= CONSIGNES =
1. Recopiez le passage de l'article sur la percée ukrainienne qui commence à « En visant directement, par » et se termine à « dans cette zone. ».
2. Réécrivez les lignes des données en commençant par celle qui contient « The width and height of the screenshot is (750, 668). » et en finissant par celle qui contient « pos(578,79) », et remplacez « build passing » par « tests failing » sans rien changer d'autre. Ne donnez que ces lignes.

= EXTRAIT SOURCE =
######

La percée des quatre derniers jours de l’armée ukrainienne contre les positions russes dans le nord-est du pays, à partir de Kharkiv, peut annoncer un tournant dans la guerre déclenchée il y a maintenant 200 jours par l’invasion russe de l’Ukraine. Peut-être même le bout du tunnel : la paix par la victoire, comme disent les Ukrainiens.
En visant directement, par le nord, le Donbass, territoire partiellement occupé depuis plus de huit ans (par les « petits bonshommes verts » prorusses qui avaient pris les villes de Donetsk et Louhansk en 2014, avant de procéder à une épuration des populations loyales à Kiev — et il y en avait !), l’armée ukrainienne fait doublement mouche.
D’une part, elle prend l’armée russe en défaut, grâce à ce qui ressemble à une ruse : annoncer, à partir de la fin juin, à grands coups de tambour (mais aussi de mouvements de troupes), une vaste opération au sud. À savoir : la reprise de la ville de Kherson, aux portes de la Crimée. Et ce, pour forcer l’armée russe (en manque cruel d’effectifs) à se redéployer dans cette zone.

######

= DONNÉES FOURNIES =
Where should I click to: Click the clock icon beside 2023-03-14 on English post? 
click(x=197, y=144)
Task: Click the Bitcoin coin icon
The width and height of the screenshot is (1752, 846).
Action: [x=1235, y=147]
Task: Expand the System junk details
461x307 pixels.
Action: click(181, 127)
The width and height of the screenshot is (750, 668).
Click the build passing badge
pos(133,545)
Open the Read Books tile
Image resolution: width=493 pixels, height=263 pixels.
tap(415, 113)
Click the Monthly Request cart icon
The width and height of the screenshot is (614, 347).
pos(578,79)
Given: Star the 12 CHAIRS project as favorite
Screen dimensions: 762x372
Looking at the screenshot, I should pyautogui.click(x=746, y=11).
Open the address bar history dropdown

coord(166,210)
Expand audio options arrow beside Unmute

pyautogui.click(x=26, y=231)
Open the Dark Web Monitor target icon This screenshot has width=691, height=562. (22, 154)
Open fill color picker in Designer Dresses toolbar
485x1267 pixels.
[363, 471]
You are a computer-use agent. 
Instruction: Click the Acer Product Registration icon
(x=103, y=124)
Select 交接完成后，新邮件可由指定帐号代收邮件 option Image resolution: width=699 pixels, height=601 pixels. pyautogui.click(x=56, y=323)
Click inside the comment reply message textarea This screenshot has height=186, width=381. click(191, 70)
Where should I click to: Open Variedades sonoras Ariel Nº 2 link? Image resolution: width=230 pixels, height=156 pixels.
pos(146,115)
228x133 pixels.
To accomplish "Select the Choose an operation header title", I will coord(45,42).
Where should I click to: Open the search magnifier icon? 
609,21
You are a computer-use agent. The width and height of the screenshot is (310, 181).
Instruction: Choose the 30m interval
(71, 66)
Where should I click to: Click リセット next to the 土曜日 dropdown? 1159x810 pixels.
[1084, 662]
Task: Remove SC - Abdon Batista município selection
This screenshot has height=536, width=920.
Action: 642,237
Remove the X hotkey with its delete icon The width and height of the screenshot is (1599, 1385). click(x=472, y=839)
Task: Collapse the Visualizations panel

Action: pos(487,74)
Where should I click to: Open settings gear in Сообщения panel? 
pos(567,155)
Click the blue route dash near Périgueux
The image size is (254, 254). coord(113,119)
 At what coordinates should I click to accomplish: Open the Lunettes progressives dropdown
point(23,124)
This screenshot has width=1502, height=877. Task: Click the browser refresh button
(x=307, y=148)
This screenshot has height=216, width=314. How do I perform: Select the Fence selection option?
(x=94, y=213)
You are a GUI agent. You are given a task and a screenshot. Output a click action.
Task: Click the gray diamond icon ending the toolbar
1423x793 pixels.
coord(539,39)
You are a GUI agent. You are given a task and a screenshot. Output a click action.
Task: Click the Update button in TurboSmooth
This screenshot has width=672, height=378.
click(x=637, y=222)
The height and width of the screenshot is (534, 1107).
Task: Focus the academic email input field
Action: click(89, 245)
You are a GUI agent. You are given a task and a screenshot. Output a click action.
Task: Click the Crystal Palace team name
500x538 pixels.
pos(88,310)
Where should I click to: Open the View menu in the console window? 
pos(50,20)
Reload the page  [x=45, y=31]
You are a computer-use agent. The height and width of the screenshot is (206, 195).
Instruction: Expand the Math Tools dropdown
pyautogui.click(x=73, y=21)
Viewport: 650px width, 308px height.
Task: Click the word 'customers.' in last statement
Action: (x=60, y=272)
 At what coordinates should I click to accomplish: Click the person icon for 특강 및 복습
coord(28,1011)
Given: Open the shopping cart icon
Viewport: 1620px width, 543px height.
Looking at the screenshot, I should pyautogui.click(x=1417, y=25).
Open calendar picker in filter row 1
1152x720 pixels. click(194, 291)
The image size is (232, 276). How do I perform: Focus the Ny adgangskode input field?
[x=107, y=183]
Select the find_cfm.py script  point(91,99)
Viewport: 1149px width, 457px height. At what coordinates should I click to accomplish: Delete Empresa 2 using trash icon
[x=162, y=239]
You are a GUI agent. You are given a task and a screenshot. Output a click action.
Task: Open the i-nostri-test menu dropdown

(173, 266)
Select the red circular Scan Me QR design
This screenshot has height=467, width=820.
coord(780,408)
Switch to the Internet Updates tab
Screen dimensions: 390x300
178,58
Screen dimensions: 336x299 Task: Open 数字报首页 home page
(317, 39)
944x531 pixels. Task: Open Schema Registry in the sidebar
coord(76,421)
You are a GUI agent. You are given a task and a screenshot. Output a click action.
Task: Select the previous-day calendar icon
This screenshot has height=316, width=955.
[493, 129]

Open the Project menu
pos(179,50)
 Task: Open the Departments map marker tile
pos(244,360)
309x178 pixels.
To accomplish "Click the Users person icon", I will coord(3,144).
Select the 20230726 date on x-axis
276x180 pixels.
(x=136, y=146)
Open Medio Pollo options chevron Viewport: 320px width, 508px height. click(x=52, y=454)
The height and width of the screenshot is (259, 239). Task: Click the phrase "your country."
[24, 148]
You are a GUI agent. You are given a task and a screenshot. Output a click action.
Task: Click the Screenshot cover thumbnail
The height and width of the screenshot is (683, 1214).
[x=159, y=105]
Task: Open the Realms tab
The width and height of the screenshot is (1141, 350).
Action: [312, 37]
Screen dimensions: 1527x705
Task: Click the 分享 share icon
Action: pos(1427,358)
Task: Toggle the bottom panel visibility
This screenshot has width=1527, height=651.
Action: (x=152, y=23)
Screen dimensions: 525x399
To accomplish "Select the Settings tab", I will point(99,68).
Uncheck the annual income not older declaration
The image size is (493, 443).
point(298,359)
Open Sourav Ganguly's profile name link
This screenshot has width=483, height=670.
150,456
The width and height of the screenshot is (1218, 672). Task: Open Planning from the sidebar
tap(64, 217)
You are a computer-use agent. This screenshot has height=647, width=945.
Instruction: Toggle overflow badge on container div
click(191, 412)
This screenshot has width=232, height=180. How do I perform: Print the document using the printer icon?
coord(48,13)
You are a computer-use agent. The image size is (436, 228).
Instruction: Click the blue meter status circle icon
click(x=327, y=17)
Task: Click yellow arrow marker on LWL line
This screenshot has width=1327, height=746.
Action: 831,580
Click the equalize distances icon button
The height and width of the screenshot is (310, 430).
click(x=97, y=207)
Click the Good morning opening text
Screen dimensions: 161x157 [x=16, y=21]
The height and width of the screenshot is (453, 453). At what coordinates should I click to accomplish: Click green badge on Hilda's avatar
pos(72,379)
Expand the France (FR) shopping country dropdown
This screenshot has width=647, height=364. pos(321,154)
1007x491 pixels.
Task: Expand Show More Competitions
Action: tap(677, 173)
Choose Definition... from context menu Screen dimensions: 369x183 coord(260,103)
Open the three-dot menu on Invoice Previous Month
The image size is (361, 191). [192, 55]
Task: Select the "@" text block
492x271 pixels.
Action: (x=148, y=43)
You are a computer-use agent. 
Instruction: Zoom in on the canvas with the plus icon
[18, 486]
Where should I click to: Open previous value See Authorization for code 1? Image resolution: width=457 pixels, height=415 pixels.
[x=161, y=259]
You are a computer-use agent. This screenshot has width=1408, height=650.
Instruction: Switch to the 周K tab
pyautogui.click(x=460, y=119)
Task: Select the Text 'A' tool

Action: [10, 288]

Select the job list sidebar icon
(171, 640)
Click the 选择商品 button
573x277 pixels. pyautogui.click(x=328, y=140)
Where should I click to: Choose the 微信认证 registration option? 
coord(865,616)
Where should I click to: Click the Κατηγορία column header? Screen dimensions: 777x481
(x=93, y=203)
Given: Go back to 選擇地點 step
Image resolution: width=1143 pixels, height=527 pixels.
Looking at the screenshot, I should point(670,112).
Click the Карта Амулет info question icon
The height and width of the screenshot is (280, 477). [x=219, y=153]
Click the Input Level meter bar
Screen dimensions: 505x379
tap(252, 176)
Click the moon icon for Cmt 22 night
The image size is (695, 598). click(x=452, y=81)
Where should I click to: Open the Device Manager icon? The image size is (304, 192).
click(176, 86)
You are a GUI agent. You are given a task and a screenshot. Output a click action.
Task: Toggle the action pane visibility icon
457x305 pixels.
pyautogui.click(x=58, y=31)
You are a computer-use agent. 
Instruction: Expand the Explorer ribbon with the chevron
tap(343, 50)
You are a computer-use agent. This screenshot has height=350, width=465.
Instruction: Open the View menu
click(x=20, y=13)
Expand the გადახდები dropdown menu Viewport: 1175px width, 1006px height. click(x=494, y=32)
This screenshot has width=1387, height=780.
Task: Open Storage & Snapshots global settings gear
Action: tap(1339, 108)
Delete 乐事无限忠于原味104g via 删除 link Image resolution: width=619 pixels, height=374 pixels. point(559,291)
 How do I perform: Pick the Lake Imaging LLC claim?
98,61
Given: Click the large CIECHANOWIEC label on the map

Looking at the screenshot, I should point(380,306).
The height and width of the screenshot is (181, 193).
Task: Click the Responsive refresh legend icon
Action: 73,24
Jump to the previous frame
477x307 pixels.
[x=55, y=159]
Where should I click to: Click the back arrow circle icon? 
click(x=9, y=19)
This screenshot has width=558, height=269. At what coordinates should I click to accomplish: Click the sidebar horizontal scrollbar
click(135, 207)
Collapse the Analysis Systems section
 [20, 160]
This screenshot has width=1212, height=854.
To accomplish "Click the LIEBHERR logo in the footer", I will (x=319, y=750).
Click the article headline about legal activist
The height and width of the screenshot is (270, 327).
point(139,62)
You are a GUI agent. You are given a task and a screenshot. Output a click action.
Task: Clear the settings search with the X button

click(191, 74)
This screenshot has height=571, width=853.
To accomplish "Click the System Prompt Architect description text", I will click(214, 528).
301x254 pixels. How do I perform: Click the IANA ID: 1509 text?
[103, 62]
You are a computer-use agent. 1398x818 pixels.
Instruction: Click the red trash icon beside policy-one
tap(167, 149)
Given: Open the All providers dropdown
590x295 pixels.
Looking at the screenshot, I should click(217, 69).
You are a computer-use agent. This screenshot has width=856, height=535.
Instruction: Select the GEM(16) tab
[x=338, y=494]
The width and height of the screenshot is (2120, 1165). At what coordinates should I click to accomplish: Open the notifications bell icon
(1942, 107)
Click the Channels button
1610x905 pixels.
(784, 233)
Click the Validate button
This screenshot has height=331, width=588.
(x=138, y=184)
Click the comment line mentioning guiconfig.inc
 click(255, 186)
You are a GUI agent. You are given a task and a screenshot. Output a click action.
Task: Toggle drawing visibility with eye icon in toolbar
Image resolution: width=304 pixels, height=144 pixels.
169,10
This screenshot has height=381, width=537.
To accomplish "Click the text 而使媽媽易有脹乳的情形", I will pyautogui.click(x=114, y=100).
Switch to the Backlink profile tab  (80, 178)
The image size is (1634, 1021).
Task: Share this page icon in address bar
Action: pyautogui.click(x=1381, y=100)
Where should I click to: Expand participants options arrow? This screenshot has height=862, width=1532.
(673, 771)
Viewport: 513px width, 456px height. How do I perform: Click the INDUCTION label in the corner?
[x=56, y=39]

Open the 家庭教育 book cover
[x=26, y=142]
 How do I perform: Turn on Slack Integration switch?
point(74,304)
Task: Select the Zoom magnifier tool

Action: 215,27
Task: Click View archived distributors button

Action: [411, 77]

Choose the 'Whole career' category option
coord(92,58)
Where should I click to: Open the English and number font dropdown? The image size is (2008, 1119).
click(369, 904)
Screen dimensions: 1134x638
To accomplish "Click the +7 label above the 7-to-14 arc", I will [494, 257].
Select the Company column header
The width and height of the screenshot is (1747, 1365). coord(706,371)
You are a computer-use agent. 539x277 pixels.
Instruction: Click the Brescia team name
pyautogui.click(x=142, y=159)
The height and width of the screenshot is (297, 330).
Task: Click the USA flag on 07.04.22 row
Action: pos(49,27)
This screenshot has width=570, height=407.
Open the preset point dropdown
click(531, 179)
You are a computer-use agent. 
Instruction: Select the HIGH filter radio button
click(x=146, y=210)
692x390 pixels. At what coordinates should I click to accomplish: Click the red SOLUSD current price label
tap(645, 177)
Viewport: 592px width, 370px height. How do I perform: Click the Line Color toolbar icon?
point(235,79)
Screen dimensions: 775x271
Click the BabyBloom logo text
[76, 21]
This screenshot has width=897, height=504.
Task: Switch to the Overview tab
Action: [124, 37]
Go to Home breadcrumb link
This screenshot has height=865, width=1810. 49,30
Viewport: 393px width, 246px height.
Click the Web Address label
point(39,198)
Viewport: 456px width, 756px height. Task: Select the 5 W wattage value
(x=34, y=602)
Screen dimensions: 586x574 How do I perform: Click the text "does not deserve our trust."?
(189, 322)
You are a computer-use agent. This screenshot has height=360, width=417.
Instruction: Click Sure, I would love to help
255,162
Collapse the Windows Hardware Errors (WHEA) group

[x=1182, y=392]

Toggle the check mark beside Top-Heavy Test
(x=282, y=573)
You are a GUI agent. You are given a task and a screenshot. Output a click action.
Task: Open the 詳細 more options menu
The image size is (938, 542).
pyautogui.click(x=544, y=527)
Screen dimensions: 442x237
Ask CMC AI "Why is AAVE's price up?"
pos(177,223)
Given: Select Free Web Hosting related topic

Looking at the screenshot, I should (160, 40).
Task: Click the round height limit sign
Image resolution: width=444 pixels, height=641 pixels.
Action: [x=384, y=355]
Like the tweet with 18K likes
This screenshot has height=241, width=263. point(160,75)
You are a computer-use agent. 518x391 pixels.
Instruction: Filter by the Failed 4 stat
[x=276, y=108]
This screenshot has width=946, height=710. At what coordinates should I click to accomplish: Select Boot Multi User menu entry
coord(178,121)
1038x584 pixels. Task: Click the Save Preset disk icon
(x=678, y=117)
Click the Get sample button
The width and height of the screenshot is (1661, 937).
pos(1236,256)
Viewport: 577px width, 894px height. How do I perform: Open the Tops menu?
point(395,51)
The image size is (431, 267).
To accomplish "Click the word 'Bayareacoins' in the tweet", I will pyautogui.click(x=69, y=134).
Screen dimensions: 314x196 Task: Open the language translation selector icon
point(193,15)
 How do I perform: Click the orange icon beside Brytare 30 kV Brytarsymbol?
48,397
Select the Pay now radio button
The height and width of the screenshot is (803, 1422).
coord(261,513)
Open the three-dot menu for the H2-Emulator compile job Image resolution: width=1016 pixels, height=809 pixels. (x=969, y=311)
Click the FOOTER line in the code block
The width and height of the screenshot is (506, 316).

######

= CORRIGÉS =
1.
En visant directement, par le nord, le Donbass, territoire partiellement occupé depuis plus de huit ans (par les « petits bonshommes verts » prorusses qui avaient pris les villes de Donetsk et Louhansk en 2014, avant de procéder à une épuration des populations loyales à Kiev — et il y en avait !), l’armée ukrainienne fait doublement mouche.
D’une part, elle prend l’armée russe en défaut, grâce à ce qui ressemble à une ruse : annoncer, à partir de la fin juin, à grands coups de tambour (mais aussi de mouvements de troupes), une vaste opération au sud. À savoir : la reprise de la ville de Kherson, aux portes de la Crimée. Et ce, pour forcer l’armée russe (en manque cruel d’effectifs) à se redéployer dans cette zone.

2.
The width and height of the screenshot is (750, 668).
Click the tests failing badge
pos(133,545)
Open the Read Books tile
Image resolution: width=493 pixels, height=263 pixels.
tap(415, 113)
Click the Monthly Request cart icon
The width and height of the screenshot is (614, 347).
pos(578,79)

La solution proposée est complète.